▶ _Problem_
Put every line of the records below into a numbered list, leaving out the blank lines.

[Saved entries]
**********

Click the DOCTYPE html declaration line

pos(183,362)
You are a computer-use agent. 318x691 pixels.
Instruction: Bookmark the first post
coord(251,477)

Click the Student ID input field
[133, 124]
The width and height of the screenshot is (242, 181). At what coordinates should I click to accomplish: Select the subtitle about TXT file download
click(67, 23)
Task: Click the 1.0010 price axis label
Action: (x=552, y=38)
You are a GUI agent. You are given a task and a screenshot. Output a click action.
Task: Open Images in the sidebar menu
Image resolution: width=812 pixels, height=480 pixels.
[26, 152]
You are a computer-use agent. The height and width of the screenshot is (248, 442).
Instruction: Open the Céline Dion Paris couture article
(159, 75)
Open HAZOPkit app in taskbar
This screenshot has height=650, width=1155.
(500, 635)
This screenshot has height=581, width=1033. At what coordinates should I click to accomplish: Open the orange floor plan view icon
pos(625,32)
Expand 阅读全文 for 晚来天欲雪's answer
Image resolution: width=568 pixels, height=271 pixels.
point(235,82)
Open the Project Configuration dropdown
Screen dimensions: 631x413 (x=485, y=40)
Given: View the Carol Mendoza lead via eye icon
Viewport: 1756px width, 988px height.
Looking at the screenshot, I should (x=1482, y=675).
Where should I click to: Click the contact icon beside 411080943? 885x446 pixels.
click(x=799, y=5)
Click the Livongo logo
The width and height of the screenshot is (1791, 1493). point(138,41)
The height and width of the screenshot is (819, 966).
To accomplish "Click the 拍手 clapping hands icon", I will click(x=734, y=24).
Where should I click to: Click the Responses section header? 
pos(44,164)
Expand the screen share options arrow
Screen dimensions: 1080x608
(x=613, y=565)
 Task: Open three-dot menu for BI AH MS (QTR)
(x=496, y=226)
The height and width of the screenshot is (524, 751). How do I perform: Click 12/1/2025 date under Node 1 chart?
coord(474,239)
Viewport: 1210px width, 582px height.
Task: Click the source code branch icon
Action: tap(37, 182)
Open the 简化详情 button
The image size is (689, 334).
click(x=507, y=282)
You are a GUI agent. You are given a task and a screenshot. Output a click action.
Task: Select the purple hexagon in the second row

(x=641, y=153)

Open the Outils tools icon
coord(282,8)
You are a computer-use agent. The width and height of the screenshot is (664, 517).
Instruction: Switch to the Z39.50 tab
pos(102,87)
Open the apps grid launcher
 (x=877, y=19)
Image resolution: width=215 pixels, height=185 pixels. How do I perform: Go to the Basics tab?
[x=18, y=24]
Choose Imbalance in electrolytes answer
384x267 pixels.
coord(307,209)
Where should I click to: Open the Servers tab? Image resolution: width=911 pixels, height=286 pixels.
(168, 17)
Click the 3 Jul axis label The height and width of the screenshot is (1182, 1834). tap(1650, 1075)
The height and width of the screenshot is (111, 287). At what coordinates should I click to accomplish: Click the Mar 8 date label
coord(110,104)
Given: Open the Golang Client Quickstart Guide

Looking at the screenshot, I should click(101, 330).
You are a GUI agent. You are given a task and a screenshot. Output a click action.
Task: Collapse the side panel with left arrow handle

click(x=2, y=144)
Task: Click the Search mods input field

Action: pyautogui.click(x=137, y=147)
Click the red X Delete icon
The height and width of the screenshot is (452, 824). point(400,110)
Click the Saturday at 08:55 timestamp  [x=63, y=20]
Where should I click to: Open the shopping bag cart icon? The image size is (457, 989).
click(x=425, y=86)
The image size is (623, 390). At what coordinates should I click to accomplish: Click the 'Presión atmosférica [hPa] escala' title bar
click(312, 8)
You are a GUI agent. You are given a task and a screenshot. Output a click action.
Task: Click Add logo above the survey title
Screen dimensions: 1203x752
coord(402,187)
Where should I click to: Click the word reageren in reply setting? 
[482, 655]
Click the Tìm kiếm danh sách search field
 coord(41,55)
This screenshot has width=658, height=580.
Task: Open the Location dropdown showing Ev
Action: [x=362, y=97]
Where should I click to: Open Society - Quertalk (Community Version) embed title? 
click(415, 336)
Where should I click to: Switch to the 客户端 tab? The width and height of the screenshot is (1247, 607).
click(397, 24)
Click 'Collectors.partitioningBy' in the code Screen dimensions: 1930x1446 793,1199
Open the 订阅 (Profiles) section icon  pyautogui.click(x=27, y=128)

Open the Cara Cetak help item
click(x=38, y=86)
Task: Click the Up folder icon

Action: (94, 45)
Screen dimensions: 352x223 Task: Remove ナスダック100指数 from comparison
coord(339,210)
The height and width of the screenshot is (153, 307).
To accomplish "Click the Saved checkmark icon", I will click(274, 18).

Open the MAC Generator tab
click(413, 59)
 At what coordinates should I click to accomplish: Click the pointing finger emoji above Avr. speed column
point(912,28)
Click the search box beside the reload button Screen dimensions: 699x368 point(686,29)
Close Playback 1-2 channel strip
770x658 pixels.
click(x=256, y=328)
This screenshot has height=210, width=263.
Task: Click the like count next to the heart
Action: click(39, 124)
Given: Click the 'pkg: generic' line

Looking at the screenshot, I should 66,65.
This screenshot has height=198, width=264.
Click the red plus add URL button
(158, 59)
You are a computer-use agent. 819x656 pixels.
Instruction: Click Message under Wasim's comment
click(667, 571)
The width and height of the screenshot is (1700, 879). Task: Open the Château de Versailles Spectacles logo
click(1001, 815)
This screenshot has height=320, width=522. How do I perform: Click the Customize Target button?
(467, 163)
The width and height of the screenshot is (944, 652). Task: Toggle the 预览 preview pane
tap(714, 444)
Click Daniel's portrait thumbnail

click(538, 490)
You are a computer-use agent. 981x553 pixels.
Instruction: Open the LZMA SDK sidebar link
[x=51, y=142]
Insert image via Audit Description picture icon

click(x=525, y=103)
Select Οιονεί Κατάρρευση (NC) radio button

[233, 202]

**********

▶ _Answer to the exercise_
1. Click the DOCTYPE html declaration line
2. pos(183,362)
3. You are a computer-use agent. 318x691 pixels.
4. Instruction: Bookmark the first post
5. coord(251,477)
6. Click the Student ID input field
7. [133, 124]
8. The width and height of the screenshot is (242, 181). At what coordinates should I click to accomplish: Select the subtitle about TXT file download
9. click(67, 23)
10. Task: Click the 1.0010 price axis label
11. Action: (x=552, y=38)
12. You are a GUI agent. You are given a task and a screenshot. Output a click action.
13. Task: Open Images in the sidebar menu
14. Image resolution: width=812 pixels, height=480 pixels.
15. [26, 152]
16. You are a computer-use agent. The height and width of the screenshot is (248, 442).
17. Instruction: Open the Céline Dion Paris couture article
18. (159, 75)
19. Open HAZOPkit app in taskbar
20. This screenshot has height=650, width=1155.
21. (500, 635)
22. This screenshot has height=581, width=1033. At what coordinates should I click to accomplish: Open the orange floor plan view icon
23. pos(625,32)
24. Expand 阅读全文 for 晚来天欲雪's answer
25. Image resolution: width=568 pixels, height=271 pixels.
26. point(235,82)
27. Open the Project Configuration dropdown
28. Screen dimensions: 631x413 (x=485, y=40)
29. Given: View the Carol Mendoza lead via eye icon
30. Viewport: 1756px width, 988px height.
31. Looking at the screenshot, I should (x=1482, y=675).
32. Where should I click to: Click the contact icon beside 411080943? 885x446 pixels.
33. click(x=799, y=5)
34. Click the Livongo logo
35. The width and height of the screenshot is (1791, 1493). point(138,41)
36. The height and width of the screenshot is (819, 966).
37. To accomplish "Click the 拍手 clapping hands icon", I will click(x=734, y=24).
38. Where should I click to: Click the Responses section header? 
39. pos(44,164)
40. Expand the screen share options arrow
41. Screen dimensions: 1080x608
42. (x=613, y=565)
43.  Task: Open three-dot menu for BI AH MS (QTR)
44. (x=496, y=226)
45. The height and width of the screenshot is (524, 751). How do I perform: Click 12/1/2025 date under Node 1 chart?
46. coord(474,239)
47. Viewport: 1210px width, 582px height.
48. Task: Click the source code branch icon
49. Action: tap(37, 182)
50. Open the 简化详情 button
51. The image size is (689, 334).
52. click(x=507, y=282)
53. You are a GUI agent. You are given a task and a screenshot. Output a click action.
54. Task: Select the purple hexagon in the second row
55. (x=641, y=153)
56. Open the Outils tools icon
57. coord(282,8)
58. You are a computer-use agent. The width and height of the screenshot is (664, 517).
59. Instruction: Switch to the Z39.50 tab
60. pos(102,87)
61. Open the apps grid launcher
62.  (x=877, y=19)
63. Image resolution: width=215 pixels, height=185 pixels. How do I perform: Go to the Basics tab?
64. [x=18, y=24]
65. Choose Imbalance in electrolytes answer
66. 384x267 pixels.
67. coord(307,209)
68. Where should I click to: Open the Servers tab? Image resolution: width=911 pixels, height=286 pixels.
69. (168, 17)
70. Click the 3 Jul axis label The height and width of the screenshot is (1182, 1834). tap(1650, 1075)
71. The height and width of the screenshot is (111, 287). At what coordinates should I click to accomplish: Click the Mar 8 date label
72. coord(110,104)
73. Given: Open the Golang Client Quickstart Guide
74. Looking at the screenshot, I should click(101, 330).
75. You are a GUI agent. You are given a task and a screenshot. Output a click action.
76. Task: Collapse the side panel with left arrow handle
77. click(x=2, y=144)
78. Task: Click the Search mods input field
79. Action: pyautogui.click(x=137, y=147)
80. Click the red X Delete icon
81. The height and width of the screenshot is (452, 824). point(400,110)
82. Click the Saturday at 08:55 timestamp  [x=63, y=20]
83. Where should I click to: Open the shopping bag cart icon? The image size is (457, 989).
84. click(x=425, y=86)
85. The image size is (623, 390). At what coordinates should I click to accomplish: Click the 'Presión atmosférica [hPa] escala' title bar
86. click(312, 8)
87. You are a GUI agent. You are given a task and a screenshot. Output a click action.
88. Task: Click Add logo above the survey title
89. Screen dimensions: 1203x752
90. coord(402,187)
91. Where should I click to: Click the word reageren in reply setting? 
92. [482, 655]
93. Click the Tìm kiếm danh sách search field
94.  coord(41,55)
95. This screenshot has width=658, height=580.
96. Task: Open the Location dropdown showing Ev
97. Action: [x=362, y=97]
98. Where should I click to: Open Society - Quertalk (Community Version) embed title? 
99. click(415, 336)
100. Where should I click to: Switch to the 客户端 tab? The width and height of the screenshot is (1247, 607).
101. click(397, 24)
102. Click 'Collectors.partitioningBy' in the code Screen dimensions: 1930x1446 793,1199
103. Open the 订阅 (Profiles) section icon  pyautogui.click(x=27, y=128)
104. Open the Cara Cetak help item
105. click(x=38, y=86)
106. Task: Click the Up folder icon
107. Action: (94, 45)
108. Screen dimensions: 352x223 Task: Remove ナスダック100指数 from comparison
109. coord(339,210)
110. The height and width of the screenshot is (153, 307).
111. To accomplish "Click the Saved checkmark icon", I will click(274, 18).
112. Open the MAC Generator tab
113. click(413, 59)
114.  At what coordinates should I click to accomplish: Click the pointing finger emoji above Avr. speed column
115. point(912,28)
116. Click the search box beside the reload button Screen dimensions: 699x368 point(686,29)
117. Close Playback 1-2 channel strip
118. 770x658 pixels.
119. click(x=256, y=328)
120. This screenshot has height=210, width=263.
121. Task: Click the like count next to the heart
122. Action: click(39, 124)
123. Given: Click the 'pkg: generic' line
124. Looking at the screenshot, I should 66,65.
125. This screenshot has height=198, width=264.
126. Click the red plus add URL button
127. (158, 59)
128. You are a computer-use agent. 819x656 pixels.
129. Instruction: Click Message under Wasim's comment
130. click(667, 571)
131. The width and height of the screenshot is (1700, 879). Task: Open the Château de Versailles Spectacles logo
132. click(1001, 815)
133. This screenshot has height=320, width=522. How do I perform: Click the Customize Target button?
134. (467, 163)
135. The width and height of the screenshot is (944, 652). Task: Toggle the 预览 preview pane
136. tap(714, 444)
137. Click Daniel's portrait thumbnail
138. click(538, 490)
139. You are a computer-use agent. 981x553 pixels.
140. Instruction: Open the LZMA SDK sidebar link
141. [x=51, y=142]
142. Insert image via Audit Description picture icon
143. click(x=525, y=103)
144. Select Οιονεί Κατάρρευση (NC) radio button
145. [233, 202]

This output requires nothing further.